Aber genau an diesem Punkt reißt Thea Dorn ihre Leser/innen aus den neidvollen Wunschträumen, denn der Schein trügt. Die Protagonistin ist genervt von ihrem häufig schreienden Baby, der Ehemann schützt Arbeit vor, um seltener daheim sein zu müssen und die neue Sendung läuft schlechter als erwartet.
So gerät Tessa Simon mehr und mehr in den Sog der Verzweiflung und verübt im Affekt eine nicht nur moralisch unverantwortliche Tat ...

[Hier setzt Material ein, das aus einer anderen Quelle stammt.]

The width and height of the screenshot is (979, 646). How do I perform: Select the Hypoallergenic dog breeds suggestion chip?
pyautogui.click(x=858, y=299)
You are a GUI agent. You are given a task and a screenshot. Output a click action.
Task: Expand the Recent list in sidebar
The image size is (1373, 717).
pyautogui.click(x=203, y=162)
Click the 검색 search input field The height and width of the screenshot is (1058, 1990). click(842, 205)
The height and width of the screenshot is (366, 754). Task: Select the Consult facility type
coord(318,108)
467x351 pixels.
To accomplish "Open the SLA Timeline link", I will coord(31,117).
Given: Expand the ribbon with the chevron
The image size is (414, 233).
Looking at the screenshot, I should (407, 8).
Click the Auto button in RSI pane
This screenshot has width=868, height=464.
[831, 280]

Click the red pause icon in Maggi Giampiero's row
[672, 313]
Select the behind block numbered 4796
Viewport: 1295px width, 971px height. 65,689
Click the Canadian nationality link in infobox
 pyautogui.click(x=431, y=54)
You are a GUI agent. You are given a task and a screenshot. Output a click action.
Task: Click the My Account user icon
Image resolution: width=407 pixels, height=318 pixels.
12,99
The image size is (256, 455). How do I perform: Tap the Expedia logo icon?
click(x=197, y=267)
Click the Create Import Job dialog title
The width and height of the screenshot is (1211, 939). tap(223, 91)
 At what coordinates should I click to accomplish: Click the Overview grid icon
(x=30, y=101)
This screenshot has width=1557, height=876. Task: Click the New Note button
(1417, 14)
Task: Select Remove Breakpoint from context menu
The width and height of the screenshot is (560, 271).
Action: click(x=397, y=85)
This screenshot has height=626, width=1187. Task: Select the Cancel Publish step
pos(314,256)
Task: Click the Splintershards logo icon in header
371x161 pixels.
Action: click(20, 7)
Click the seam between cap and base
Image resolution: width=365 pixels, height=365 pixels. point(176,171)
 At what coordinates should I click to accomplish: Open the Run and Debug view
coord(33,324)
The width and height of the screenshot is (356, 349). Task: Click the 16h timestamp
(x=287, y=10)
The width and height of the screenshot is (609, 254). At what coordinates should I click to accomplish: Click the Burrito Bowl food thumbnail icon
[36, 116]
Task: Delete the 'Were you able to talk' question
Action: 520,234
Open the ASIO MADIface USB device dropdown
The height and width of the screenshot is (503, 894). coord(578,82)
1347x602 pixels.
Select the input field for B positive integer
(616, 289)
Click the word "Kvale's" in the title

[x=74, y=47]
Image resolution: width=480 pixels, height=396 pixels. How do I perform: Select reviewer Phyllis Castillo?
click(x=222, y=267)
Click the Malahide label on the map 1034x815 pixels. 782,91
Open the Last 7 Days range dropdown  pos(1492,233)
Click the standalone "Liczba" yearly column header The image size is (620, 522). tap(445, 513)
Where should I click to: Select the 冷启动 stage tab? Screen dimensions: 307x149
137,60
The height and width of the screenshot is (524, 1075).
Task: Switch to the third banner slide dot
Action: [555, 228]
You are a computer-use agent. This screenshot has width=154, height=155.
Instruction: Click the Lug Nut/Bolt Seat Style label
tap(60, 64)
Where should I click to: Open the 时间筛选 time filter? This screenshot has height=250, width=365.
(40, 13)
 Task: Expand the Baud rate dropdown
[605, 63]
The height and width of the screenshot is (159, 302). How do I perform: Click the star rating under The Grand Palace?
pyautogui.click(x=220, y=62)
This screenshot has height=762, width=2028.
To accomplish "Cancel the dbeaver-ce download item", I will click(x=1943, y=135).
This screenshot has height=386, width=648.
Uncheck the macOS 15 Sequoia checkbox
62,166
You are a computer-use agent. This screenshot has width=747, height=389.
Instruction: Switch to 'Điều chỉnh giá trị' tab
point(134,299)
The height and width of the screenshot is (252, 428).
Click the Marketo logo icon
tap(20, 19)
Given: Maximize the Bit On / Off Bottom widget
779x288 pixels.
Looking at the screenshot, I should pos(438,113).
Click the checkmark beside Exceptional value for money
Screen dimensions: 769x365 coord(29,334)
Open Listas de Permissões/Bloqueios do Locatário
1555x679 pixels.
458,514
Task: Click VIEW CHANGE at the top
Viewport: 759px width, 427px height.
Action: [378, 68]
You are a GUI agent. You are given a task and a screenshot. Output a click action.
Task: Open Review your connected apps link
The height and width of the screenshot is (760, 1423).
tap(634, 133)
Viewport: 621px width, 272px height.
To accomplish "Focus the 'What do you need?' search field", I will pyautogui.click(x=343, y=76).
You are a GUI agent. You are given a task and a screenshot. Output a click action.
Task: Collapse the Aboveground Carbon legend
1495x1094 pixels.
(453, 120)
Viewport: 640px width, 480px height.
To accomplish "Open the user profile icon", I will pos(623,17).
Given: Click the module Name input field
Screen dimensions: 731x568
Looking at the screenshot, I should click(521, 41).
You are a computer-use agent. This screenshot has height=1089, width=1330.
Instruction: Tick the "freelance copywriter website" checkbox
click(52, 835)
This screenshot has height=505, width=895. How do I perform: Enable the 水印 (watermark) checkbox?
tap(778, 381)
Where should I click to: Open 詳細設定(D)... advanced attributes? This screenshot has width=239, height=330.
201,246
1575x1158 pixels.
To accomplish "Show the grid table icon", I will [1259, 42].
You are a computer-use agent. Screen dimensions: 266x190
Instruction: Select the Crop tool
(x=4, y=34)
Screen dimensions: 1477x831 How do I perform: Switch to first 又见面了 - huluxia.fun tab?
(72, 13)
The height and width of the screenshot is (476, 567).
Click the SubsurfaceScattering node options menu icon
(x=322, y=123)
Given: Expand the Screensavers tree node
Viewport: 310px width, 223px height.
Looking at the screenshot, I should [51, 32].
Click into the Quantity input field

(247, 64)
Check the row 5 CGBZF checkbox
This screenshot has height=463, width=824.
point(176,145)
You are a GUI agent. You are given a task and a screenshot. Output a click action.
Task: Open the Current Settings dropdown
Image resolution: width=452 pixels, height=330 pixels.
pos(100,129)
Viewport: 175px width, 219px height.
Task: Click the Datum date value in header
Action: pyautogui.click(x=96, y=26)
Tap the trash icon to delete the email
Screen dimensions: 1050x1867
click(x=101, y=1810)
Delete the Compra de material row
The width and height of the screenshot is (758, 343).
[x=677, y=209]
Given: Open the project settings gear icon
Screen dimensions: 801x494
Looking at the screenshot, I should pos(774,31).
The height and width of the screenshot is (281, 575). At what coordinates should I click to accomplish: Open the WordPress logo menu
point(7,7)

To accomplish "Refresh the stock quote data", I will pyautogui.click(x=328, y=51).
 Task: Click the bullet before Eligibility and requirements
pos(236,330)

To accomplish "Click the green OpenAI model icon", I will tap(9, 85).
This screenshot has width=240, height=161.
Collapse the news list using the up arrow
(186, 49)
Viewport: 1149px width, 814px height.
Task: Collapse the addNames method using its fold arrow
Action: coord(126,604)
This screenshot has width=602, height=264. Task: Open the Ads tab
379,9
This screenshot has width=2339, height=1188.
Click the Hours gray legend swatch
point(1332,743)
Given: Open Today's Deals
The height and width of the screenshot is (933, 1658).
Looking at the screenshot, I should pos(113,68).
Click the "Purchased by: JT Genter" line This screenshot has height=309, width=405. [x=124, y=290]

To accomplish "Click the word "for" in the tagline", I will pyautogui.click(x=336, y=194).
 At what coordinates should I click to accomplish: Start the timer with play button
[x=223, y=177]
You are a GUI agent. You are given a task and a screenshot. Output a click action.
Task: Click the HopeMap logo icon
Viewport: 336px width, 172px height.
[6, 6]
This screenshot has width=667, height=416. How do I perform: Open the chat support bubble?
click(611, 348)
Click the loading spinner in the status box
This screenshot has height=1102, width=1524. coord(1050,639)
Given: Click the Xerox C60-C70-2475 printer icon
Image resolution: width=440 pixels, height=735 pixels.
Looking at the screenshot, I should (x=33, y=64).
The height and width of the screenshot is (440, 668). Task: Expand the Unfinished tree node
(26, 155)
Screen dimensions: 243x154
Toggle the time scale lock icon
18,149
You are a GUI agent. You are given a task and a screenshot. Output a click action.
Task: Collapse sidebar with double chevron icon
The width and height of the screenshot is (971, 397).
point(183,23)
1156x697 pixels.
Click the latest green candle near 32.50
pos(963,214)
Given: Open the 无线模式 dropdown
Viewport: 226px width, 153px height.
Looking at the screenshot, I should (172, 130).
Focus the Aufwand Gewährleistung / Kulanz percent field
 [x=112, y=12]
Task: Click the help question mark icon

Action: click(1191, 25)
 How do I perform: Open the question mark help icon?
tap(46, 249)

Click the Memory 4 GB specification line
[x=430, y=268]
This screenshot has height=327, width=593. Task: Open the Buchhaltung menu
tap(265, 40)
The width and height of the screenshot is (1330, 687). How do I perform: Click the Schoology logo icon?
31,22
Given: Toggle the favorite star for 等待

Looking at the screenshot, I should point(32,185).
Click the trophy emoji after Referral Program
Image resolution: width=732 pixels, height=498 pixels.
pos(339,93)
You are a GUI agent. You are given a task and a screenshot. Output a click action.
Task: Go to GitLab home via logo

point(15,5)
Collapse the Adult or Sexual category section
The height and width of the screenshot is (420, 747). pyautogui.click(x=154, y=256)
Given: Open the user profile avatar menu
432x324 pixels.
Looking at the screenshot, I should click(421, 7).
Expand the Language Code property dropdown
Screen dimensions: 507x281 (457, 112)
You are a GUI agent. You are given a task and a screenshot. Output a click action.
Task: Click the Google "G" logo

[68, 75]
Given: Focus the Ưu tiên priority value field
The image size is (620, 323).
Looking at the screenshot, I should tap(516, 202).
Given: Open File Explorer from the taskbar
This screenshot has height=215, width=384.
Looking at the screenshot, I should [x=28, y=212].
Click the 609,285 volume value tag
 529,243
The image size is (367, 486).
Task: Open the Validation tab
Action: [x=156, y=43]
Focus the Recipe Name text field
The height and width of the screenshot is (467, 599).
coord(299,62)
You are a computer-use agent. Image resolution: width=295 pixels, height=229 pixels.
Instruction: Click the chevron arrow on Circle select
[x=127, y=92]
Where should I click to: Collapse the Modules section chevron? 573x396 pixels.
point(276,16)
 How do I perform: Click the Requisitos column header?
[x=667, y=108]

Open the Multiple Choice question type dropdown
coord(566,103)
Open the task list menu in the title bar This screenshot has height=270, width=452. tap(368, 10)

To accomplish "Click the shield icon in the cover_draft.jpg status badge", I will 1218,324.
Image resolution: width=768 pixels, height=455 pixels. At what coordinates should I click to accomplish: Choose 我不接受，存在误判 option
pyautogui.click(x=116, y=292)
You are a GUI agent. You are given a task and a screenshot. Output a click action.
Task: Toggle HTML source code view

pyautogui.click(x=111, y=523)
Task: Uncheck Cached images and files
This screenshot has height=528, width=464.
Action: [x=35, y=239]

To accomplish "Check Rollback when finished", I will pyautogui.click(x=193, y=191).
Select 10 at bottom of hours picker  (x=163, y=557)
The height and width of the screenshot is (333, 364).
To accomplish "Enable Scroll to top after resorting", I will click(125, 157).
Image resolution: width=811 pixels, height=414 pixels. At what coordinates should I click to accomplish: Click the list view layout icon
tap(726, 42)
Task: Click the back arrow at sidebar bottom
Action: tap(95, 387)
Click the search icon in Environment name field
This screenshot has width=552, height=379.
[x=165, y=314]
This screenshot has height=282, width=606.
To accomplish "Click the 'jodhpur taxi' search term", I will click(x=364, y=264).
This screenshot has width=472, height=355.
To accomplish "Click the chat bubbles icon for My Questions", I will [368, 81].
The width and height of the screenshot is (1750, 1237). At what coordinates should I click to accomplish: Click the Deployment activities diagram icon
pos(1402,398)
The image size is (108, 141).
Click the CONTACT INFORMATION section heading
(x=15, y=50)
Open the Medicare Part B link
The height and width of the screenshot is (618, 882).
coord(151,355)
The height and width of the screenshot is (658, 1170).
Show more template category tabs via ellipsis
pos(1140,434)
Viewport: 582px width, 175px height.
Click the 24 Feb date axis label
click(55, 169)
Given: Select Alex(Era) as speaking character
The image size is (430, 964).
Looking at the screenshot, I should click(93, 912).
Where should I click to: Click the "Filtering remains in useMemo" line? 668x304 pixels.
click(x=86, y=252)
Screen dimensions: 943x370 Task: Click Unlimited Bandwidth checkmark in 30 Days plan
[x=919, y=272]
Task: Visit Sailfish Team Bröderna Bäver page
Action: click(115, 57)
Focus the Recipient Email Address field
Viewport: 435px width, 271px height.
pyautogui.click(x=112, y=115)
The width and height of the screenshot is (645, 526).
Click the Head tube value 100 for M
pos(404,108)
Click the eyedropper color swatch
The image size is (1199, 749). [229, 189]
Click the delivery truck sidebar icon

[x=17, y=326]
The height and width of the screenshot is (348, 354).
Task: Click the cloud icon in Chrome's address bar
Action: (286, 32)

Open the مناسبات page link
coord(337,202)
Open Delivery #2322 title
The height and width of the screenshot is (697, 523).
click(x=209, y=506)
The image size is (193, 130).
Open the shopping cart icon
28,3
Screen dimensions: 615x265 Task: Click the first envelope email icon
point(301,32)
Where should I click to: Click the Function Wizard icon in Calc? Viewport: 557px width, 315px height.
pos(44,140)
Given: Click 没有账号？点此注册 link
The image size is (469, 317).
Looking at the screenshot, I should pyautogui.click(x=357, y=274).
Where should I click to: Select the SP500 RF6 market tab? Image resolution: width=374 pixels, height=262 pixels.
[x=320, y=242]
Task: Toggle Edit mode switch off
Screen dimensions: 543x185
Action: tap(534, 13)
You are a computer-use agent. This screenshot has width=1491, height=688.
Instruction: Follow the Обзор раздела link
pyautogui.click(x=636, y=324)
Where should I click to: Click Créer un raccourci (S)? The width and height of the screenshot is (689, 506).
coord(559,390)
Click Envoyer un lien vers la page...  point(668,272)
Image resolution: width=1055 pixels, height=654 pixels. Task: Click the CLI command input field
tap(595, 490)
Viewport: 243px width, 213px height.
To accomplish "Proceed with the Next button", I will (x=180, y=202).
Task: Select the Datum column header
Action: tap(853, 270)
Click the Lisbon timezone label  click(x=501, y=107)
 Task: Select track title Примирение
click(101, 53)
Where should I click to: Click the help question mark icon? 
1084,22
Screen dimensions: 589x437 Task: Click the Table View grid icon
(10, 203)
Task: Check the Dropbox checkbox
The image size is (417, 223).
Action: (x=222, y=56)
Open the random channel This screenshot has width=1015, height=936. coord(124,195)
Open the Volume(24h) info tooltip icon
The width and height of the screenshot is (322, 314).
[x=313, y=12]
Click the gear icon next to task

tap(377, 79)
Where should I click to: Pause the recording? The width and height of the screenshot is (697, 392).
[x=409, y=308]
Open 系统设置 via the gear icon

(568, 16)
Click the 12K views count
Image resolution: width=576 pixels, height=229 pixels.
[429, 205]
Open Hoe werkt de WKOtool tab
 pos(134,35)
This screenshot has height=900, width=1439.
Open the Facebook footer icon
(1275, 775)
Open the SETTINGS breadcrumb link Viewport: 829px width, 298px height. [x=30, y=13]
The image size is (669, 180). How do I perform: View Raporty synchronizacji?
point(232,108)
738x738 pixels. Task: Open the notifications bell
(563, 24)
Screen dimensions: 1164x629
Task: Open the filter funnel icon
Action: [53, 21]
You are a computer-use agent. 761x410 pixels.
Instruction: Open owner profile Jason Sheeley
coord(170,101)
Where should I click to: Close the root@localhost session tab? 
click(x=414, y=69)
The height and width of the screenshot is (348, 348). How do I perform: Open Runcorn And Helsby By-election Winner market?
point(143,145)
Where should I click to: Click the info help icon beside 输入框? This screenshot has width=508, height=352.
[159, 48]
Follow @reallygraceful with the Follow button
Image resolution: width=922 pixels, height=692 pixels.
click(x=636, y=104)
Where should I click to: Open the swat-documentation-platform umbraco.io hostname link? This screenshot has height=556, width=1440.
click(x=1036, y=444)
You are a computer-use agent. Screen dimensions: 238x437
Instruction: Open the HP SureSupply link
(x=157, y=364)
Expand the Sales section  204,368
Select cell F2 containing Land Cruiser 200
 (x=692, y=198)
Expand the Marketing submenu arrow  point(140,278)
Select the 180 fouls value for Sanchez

Thea Dorn, die ihren Namen von Theodor W. Adorno abgeleitet hat (warum nur?) gilt als Deutschlands brutalste Krimiautorin. Brutal ist dieses Buch, weil es schonungslos offen legt, wozu Menschen - in diesem Falle Mütter - fähig sind, wenn der Druck von außen zu groß wird.
Psychologisch glaubwürdig erscheinen mir weder Tessa Simon noch ihr Mann. Die innere Zerissenheit der Frau, die tough und zugleich anschmiegsam wirkt, hat allzu viele Brüche.
Zum Schluß gelingt der Autorin jedoch eine kluge Wendung -und allein diese Idee macht den Roman wirklich interessant.